Let me put it this way for you:
Until recently, I was a professional photographer. Long story, lousy industry now, focusing on marketing and hosting these days. Excluding narcissistic kiddies that shoot too many selfies, I probably shot more images on some days than most people shoot in a year. Sometimes it was RAW, sometimes JPEG. My camera gear cost more than most cars.
I find the attitude of "only this" or "only that" to largely be clueless advice, when it comes to image formats. Again, I shot RAW and JPEG. TIFF can be better than JPEG (level 10-12 max quality compression), but how noticeable will it actually be? TIFF is comparable to
Huffyuv for video, while JPEG is comparable to MPEG. But the important difference here is that the images are not in motion. Differences become more negligible. TIFF compared to RAW is laughable; it's NOT the same as was TIFF vs. JPEG in quality.

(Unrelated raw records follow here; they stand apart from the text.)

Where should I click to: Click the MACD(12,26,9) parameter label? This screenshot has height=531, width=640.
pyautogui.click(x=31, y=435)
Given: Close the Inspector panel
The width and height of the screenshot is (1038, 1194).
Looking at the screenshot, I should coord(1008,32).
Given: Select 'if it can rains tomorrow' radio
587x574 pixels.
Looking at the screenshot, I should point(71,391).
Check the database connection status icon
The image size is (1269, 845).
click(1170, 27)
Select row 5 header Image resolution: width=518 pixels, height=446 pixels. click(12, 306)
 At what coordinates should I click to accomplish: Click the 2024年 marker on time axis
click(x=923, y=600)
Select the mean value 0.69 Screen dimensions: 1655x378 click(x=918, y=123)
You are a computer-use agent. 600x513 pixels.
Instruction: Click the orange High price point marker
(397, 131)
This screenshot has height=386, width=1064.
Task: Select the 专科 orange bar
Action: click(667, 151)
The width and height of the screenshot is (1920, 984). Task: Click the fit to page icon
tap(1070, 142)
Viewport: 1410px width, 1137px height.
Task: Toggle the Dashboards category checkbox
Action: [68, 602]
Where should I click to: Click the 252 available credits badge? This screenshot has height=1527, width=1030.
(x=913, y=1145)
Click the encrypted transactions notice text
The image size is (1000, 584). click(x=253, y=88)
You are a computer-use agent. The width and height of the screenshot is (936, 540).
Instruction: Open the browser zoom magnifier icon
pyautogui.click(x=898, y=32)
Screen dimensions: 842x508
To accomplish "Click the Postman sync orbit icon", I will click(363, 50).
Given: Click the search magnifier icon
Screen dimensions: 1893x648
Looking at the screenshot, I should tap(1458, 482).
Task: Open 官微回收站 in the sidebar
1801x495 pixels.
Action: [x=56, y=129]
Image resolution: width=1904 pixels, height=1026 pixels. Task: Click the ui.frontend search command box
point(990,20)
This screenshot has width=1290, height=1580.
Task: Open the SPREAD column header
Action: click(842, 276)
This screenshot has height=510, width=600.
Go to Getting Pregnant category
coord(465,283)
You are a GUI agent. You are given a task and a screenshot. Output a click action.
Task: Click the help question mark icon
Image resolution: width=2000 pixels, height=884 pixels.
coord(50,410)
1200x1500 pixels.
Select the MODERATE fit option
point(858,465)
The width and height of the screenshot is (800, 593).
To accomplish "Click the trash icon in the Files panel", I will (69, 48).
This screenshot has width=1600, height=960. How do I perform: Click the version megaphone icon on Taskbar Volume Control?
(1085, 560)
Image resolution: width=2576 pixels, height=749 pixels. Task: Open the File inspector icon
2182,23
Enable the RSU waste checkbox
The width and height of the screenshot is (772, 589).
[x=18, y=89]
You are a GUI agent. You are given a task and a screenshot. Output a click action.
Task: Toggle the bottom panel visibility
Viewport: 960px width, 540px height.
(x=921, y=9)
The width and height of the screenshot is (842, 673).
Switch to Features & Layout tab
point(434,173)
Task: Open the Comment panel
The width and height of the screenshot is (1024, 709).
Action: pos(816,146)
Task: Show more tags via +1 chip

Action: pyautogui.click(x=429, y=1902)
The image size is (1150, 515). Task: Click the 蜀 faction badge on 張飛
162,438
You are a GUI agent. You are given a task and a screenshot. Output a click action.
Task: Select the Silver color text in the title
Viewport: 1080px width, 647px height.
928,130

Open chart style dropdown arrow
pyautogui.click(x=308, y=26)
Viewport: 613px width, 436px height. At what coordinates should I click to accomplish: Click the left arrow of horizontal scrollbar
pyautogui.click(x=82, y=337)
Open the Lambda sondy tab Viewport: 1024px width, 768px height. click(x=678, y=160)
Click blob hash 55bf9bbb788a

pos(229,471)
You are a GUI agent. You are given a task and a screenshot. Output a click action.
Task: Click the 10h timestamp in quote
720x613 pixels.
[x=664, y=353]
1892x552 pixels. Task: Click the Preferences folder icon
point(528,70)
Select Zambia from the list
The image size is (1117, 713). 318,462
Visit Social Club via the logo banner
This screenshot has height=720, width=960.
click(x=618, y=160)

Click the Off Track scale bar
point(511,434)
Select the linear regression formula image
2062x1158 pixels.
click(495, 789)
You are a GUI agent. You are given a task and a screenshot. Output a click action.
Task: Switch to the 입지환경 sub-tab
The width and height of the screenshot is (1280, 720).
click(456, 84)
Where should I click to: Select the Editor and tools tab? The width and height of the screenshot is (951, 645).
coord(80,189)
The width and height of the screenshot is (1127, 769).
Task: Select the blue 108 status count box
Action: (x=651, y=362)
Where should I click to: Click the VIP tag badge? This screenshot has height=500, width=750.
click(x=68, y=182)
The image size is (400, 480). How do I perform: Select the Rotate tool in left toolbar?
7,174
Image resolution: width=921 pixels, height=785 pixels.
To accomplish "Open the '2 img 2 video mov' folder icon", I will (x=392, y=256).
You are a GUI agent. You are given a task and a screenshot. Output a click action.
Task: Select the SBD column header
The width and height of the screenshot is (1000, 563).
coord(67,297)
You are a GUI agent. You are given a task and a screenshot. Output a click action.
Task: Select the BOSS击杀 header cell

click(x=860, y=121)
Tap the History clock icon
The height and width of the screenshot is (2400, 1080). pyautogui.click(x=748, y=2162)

My cameras shoot anywhere from 12-bit to 16-bit, which is used for RAW, but JPEG is 8-bit. And I have JPEG images that won awards. I shot film year before digital, and won awards in that time as well. Quality images are not determined by compression.
sRGB vs. Adobe 1998 vs. others depends on the print workflow.
Most important aspect = intended use. So, what's your intended use?
If you're working at the Library of Congress, yeah, sure, scan those huge images at max bit depth and resolution. We need valuable photos to be retained for history. They're not scanning tons of images, and can afford the time, equipment and space.
But if you're scanning an old box of home photos, that's insane. I scan our old home photos as 8-bit sRGB JPEG in most cases, and only do TIFF or DNG for images in need of restoration. And I'm still not done with that project. It's taking forever. I've dedicated full days to it in the past, and barely dented a box of images among many.